The minimum wage has done well for wages at the bottom end, although some employers have reportedly cut allowances and benefits during past minimum wage revisions. The government should effectively enforce legal and ethical compliance.

The structure could also be enhanced by revisiting past tiered structures, based on regional or urban-rural differences, so that minimum wage corresponds more closely with the cost of living and local economic conditions.

Malaysia set a two-tiered minimum wage from 2013 to 2022 but shifted to a single nationwide level – briefly in 2019, and more decisively from 2022 until today. In 2023, half of urban employees earned less than RM2,700 (the median wage); for rural employees, the threshold was RM1,600.

The gulf between the highest income and lowest income Peninsular states reflects regional inequality: Selangor’s median wage of RM3,235 exceeds Kelantan’s RM1,750. Correspondingly, annual GDP per capita, which indicates the capacity to pay wages, ranged from RM62,500 for Selangor and RM16,800 for Kelantan.

Malaysia introduced the Progressive Wage Policy (PWP) last year for workers who earn above the minimum wage but struggle to move up the wage ladder.
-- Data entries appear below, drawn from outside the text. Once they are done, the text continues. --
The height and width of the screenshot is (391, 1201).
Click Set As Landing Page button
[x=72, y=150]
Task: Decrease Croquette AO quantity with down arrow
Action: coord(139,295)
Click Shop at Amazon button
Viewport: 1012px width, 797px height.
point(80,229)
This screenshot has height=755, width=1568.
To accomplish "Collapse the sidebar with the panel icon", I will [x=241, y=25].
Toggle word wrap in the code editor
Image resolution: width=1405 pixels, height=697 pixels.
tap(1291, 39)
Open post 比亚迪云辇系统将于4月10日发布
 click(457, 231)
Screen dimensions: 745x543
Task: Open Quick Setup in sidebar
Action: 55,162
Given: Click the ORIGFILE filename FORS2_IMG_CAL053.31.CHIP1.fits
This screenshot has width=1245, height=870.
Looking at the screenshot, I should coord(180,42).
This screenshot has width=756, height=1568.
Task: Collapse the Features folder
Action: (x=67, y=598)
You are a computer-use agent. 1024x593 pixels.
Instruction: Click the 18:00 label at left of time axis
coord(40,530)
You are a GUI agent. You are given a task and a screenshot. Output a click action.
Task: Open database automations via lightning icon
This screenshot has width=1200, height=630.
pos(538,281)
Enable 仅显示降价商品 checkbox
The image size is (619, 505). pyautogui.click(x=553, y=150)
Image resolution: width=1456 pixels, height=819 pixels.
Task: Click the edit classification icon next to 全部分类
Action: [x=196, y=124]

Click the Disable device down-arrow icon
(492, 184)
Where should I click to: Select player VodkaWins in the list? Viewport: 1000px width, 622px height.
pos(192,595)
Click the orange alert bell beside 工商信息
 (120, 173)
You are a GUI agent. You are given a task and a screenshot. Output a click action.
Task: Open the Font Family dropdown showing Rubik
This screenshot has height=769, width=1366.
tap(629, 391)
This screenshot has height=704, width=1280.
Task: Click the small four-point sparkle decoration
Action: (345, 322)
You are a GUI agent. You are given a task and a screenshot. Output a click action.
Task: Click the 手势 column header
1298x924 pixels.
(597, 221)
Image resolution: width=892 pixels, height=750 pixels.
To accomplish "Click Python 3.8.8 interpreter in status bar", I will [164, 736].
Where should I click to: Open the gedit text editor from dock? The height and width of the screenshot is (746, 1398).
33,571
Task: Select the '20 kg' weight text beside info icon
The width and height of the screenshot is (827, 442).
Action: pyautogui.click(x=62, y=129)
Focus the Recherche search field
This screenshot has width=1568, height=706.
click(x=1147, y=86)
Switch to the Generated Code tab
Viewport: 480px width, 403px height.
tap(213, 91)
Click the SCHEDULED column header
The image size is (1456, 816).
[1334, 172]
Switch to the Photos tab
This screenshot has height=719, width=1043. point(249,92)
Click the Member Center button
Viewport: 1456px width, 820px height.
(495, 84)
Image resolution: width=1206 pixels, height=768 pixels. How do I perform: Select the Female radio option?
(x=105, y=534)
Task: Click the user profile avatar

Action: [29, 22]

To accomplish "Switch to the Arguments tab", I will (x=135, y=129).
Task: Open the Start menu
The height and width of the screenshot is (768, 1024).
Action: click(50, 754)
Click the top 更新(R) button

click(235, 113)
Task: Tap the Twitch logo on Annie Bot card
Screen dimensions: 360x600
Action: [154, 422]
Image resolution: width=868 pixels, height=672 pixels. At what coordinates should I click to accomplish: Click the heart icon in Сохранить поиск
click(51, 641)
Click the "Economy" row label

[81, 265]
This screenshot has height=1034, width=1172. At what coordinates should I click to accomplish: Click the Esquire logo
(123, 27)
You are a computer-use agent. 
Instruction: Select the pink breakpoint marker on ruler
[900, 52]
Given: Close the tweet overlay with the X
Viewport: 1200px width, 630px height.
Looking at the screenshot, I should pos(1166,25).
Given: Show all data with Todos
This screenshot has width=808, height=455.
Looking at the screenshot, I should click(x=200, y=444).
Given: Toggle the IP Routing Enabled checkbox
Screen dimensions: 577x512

The PWP, piloted from July to December, institutes a scheme of wage increments corresponding with higher skills and work specifications for jobs paying between RM1,500 and RM5,000, and subsidises voluntarily participating employers to help them pay the prescribed wages.

Companies must also send PWP-supported workers for training. The government has committed RM200mil to continue the PWP for 50,000 workers in 2025, but the outcomes of the pilot should be disclosed and critically analysed, especially given concerns over employers’ low uptake and uncertainty about the initiative’s long-term viability.

Malaysia’s wage growth policy has focused on promoting skills and productivity. This is a complex and arduous endeavour involving the creation of good, well-paying jobs that demand skilled labour, on which the government has sent out clear signals, notably in placing greater emphasis on quality investment.

However, worker bargaining power – individually and collectively – will be decisive for sustaining wage increases. Workers with higher qualifications and skills can individually bargain for better remuneration. On this front, though, Malaysia is struggling as mirrored in the continually sluggish growth of fresh graduates’ wages. The Higher Education Ministry’s Graduate Tracer Study of 2023, a useful reference on fresh graduates entering the labour market, reported that 40% of degree holders and 75% of diploma holders earn under RM2,000. This is a strikingly large proportion, albeit a slight improvement in 2017, when 48% of degree graduates and 88% of diploma graduates earned under RM2,000.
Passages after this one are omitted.